> Texto de lectura:

§ §

El plato de la alegría

El autor es Licenciado en Periodismo y chef profesional

¡Bajan! ¡Te pasasteeee! ¡Baaaaaajan, te dije bajaaaaan! Sonaba el pistón, se abría la puerta y bajaba del camión urbano una señora cargada con bolsas de supermercado. Detrás, una decena de trabajadores y estudiantes; la fila del pasillo se descomprimía y permitía respirar mayor cantidad de oxígeno.

Mientras me sujetaba del tubo superior, en mi cabeza sonaba firme y melódica -Dios te salve María llena eres de gracia, el Señor es contigo- trataba de concentrarme para hacer menos tedioso y triste el viaje de regreso a la casa de asistencia.

§ §

> Consigna: Copia todas las exclamaciones entre signos ¡ y ! que aparecen en la lectura, en el orden en que figuran.

> Información extraída:
§ §

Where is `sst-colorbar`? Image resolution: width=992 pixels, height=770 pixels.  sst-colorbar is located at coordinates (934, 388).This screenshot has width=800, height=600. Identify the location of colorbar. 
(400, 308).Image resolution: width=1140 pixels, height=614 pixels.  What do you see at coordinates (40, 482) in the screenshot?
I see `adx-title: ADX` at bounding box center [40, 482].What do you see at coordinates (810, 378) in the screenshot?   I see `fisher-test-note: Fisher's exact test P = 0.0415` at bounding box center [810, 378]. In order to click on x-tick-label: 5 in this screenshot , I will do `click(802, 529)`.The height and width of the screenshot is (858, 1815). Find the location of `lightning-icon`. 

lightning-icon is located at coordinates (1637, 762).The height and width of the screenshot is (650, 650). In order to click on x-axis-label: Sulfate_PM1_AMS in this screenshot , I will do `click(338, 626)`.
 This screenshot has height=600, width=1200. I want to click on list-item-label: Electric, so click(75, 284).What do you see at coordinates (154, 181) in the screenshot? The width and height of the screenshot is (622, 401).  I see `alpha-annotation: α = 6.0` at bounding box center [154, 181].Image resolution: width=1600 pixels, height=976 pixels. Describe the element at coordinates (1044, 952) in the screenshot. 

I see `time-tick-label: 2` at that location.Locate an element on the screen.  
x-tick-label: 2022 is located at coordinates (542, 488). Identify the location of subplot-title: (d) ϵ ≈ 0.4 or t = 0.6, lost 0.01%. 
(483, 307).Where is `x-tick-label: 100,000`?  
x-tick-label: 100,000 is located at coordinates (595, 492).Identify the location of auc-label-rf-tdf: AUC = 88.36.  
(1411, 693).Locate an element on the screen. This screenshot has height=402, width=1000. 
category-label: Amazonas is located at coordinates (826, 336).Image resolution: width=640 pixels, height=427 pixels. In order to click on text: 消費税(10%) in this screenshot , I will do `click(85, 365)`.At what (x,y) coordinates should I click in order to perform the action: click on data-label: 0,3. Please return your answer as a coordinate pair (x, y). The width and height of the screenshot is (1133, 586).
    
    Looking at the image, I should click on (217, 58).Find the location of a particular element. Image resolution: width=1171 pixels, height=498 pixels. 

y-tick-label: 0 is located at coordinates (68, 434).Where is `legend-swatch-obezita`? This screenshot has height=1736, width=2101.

§ §

> Solución:
¡Bajan!
¡Te pasasteeee!
¡Baaaaaajan, te dije bajaaaaan!